REQUIREMENT: Put the lines of the material into a numbered list, from the line holding "Click the microphone volume slider" through the end of the material, inclusive, with blank lines left out. Leave the pictures out of your answer.

————

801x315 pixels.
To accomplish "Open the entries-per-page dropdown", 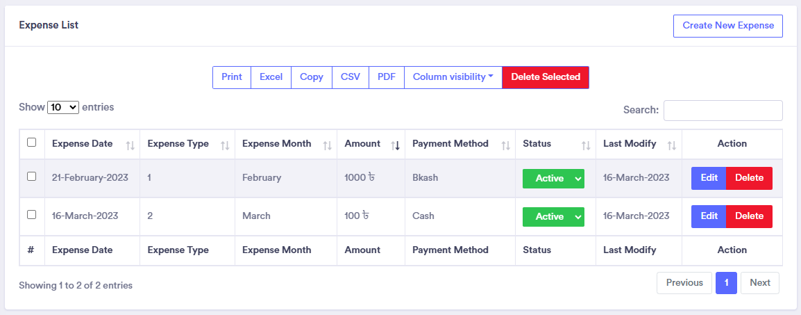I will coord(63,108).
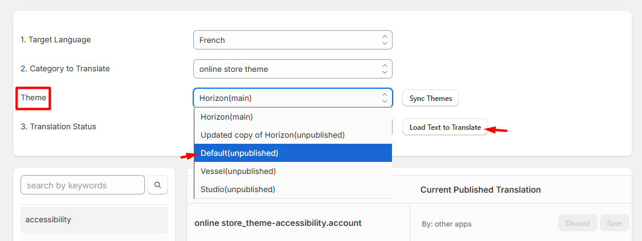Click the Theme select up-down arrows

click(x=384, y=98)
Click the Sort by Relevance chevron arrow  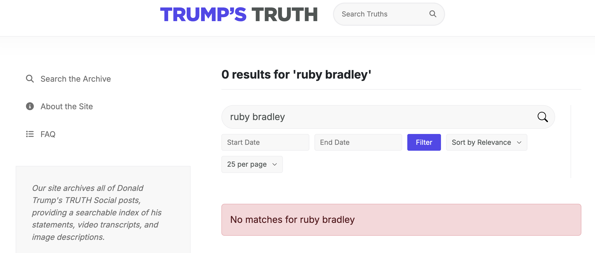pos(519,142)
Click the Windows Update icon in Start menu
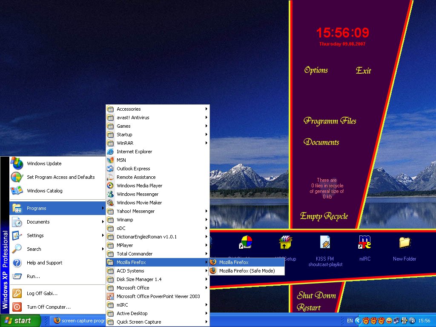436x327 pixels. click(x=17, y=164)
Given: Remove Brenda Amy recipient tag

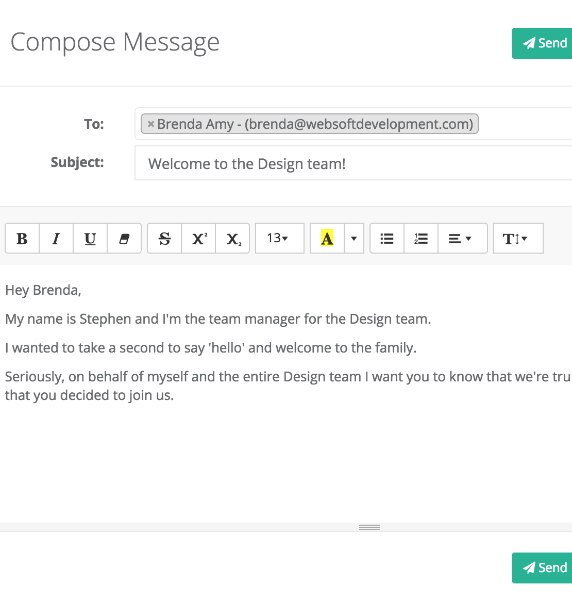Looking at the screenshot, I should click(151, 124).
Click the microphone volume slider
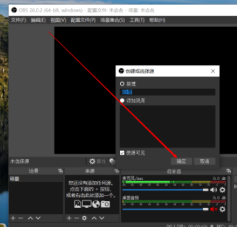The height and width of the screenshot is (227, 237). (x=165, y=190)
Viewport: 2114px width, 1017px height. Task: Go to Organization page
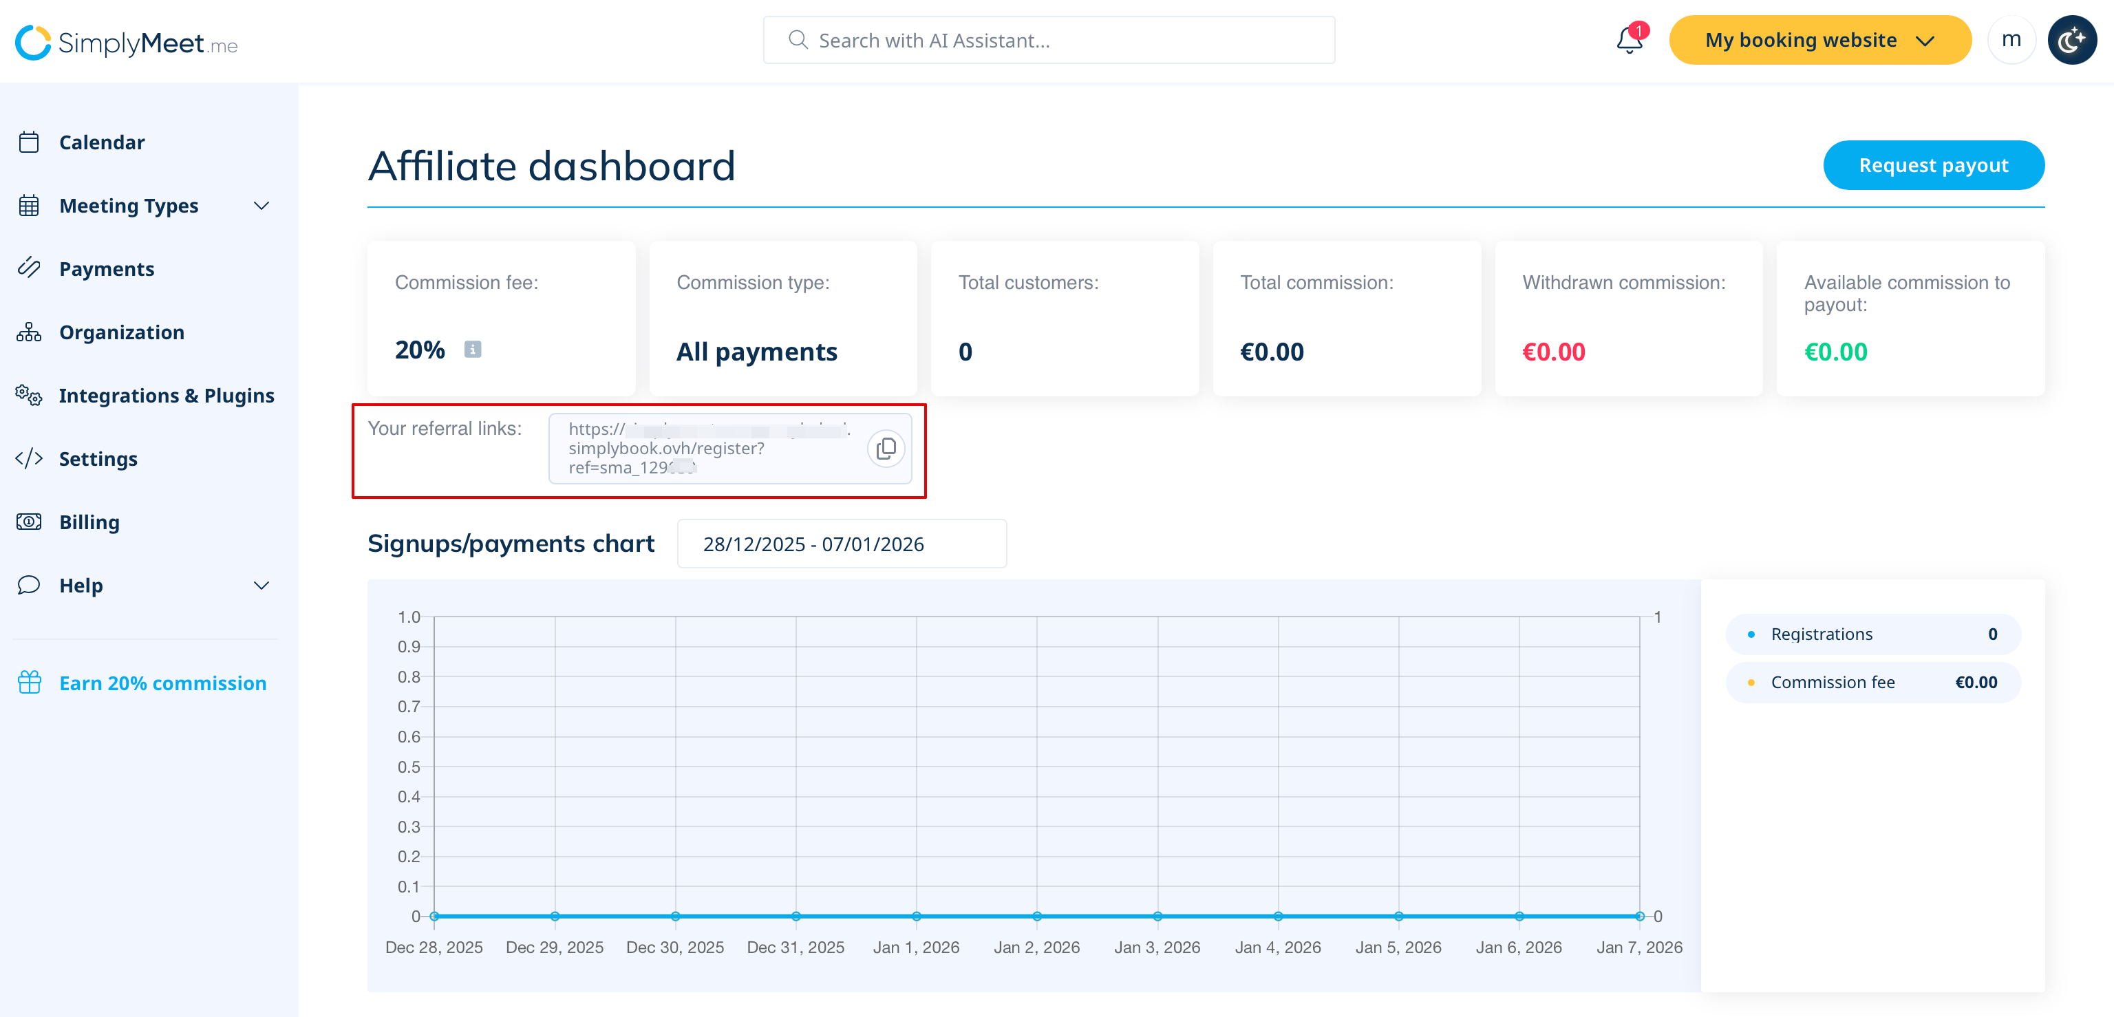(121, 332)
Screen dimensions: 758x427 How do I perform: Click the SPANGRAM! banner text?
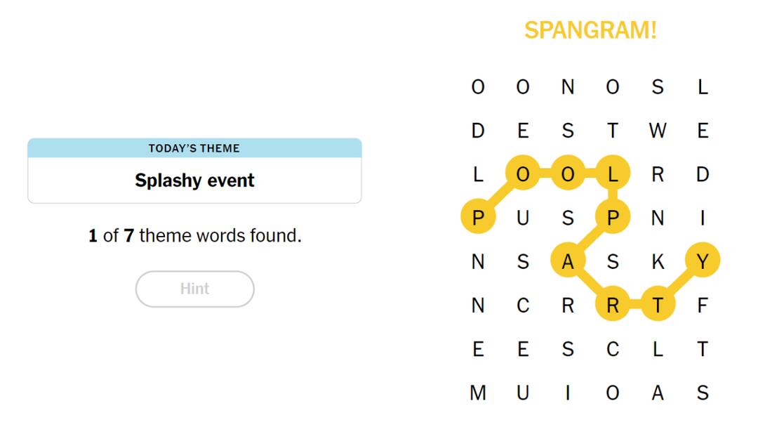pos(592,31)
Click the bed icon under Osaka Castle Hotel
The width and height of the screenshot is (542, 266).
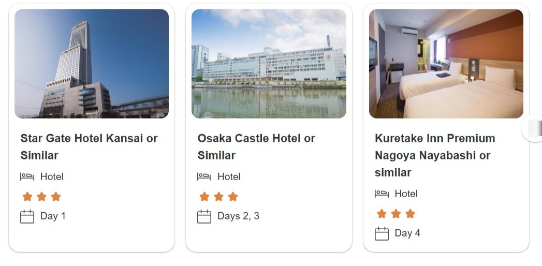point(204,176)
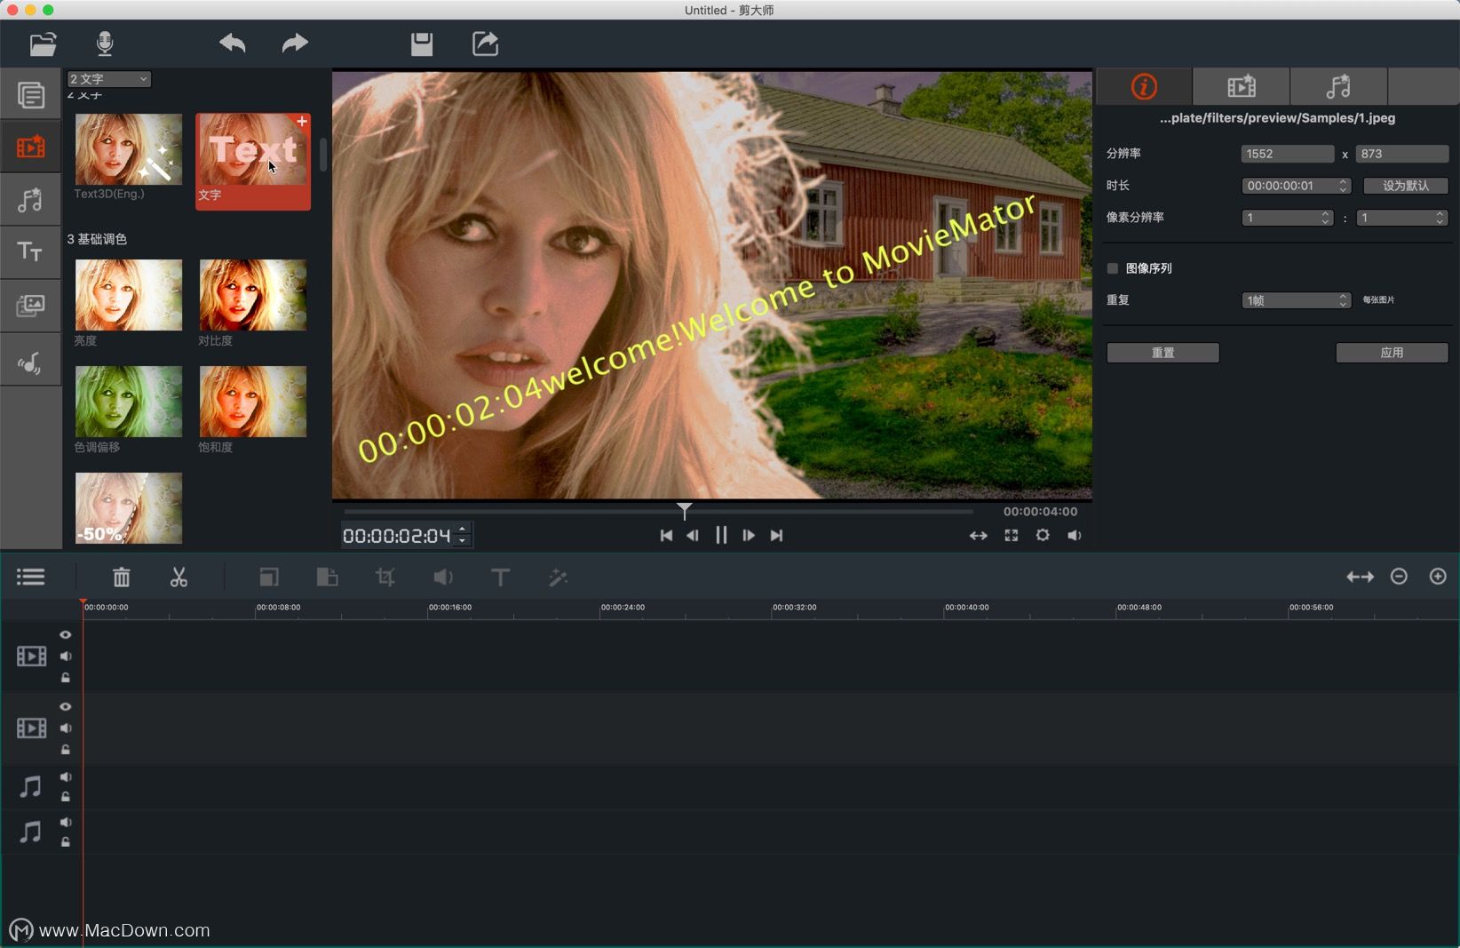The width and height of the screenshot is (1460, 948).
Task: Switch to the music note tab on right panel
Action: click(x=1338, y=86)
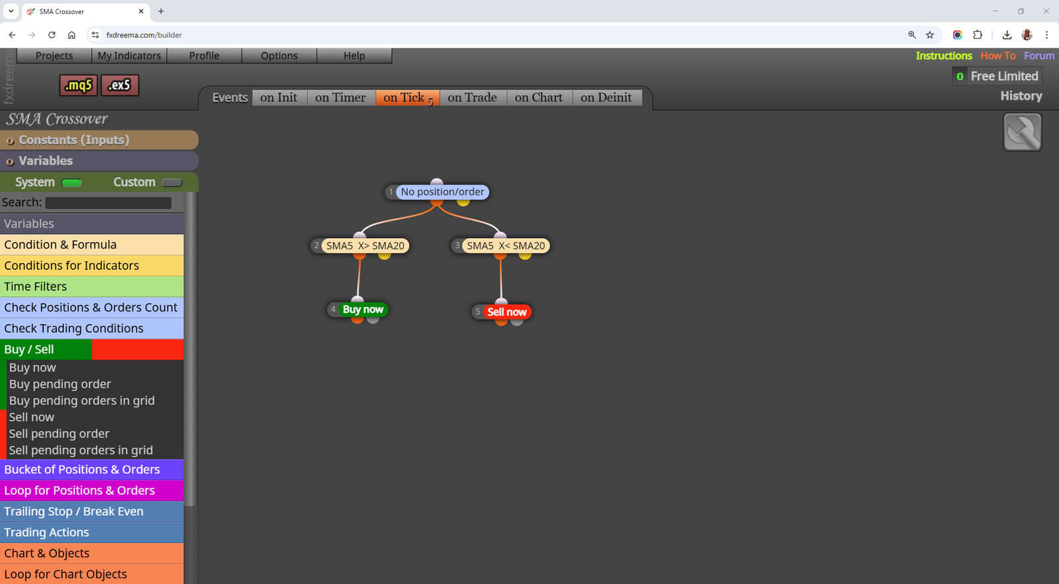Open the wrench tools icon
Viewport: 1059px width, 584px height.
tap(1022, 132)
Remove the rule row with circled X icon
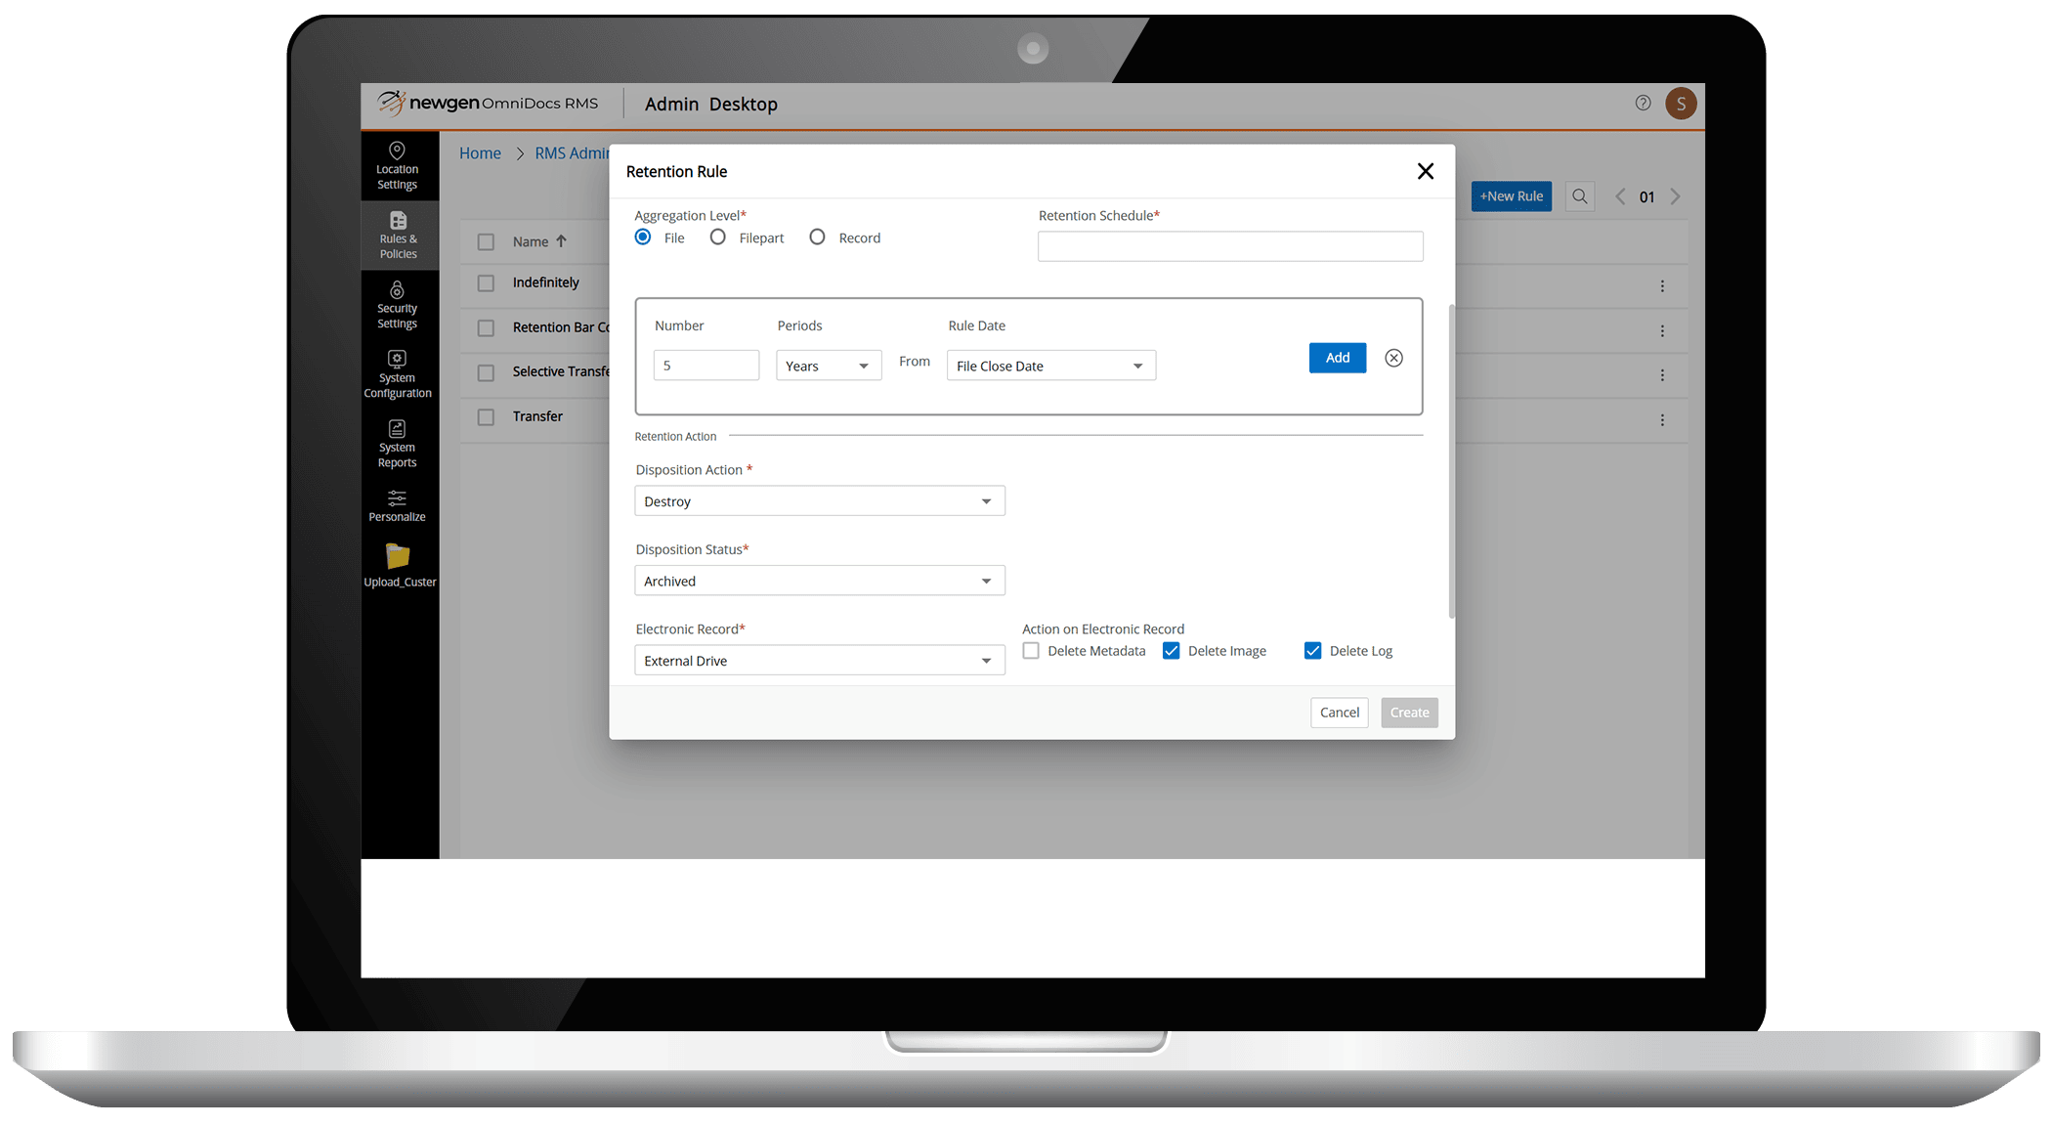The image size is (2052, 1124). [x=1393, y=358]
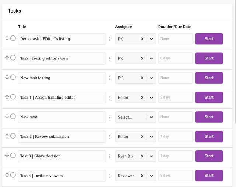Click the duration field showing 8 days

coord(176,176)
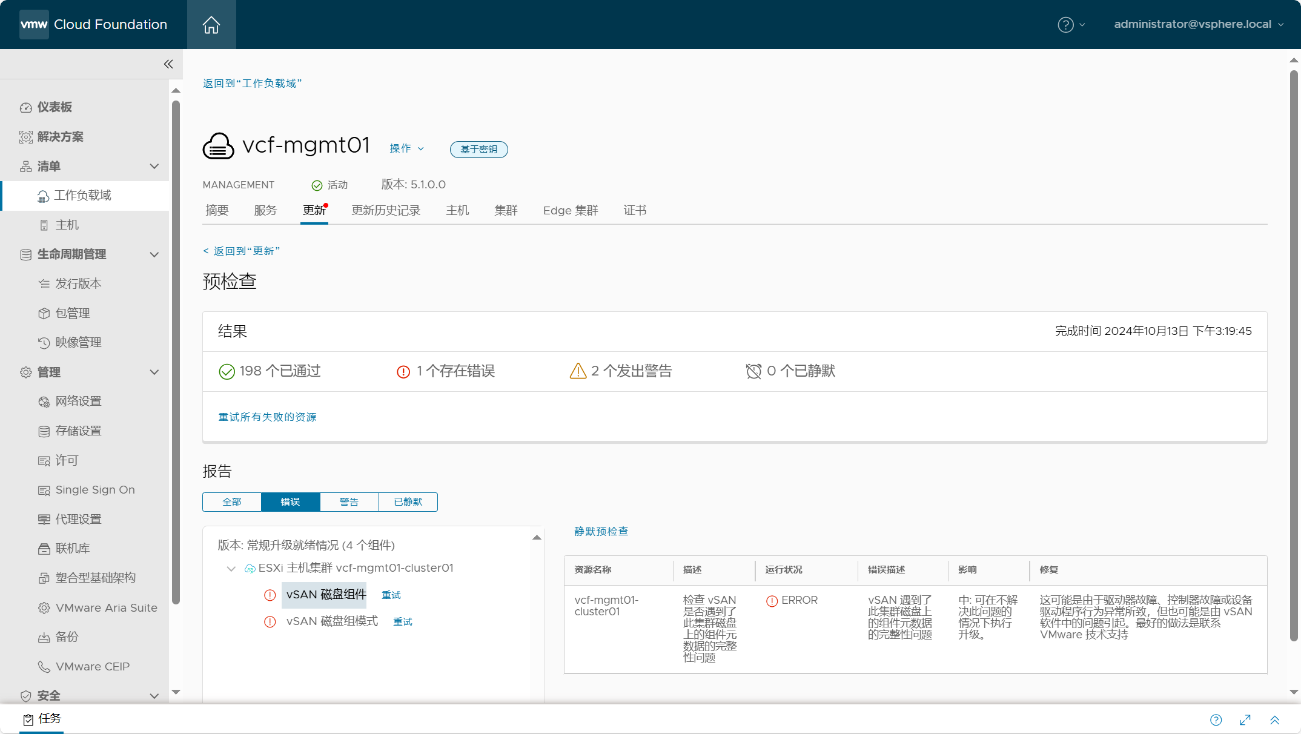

————

RESULT:
1. Click the microphone volume slider
2. The height and width of the screenshot is (227, 237). (x=165, y=190)
3. Viewport: 2114px width, 1017px height. Task: Go to Organization page
4. (121, 332)
5. Screen dimensions: 758x427 How do I perform: Click the SPANGRAM! banner text?
6. pos(592,31)
7. Click the bed icon under Osaka Castle Hotel
8. The width and height of the screenshot is (542, 266).
9. point(204,176)
10. The width and height of the screenshot is (1460, 948).
11. Task: Switch to the music note tab on right panel
12. Action: click(x=1338, y=86)
13. Open the wrench tools icon
14. Viewport: 1059px width, 584px height.
15. tap(1022, 132)
16. Remove the rule row with circled X icon
17. The image size is (2052, 1124). [x=1393, y=358]
18. Click the duration field showing 8 days
19. coord(176,176)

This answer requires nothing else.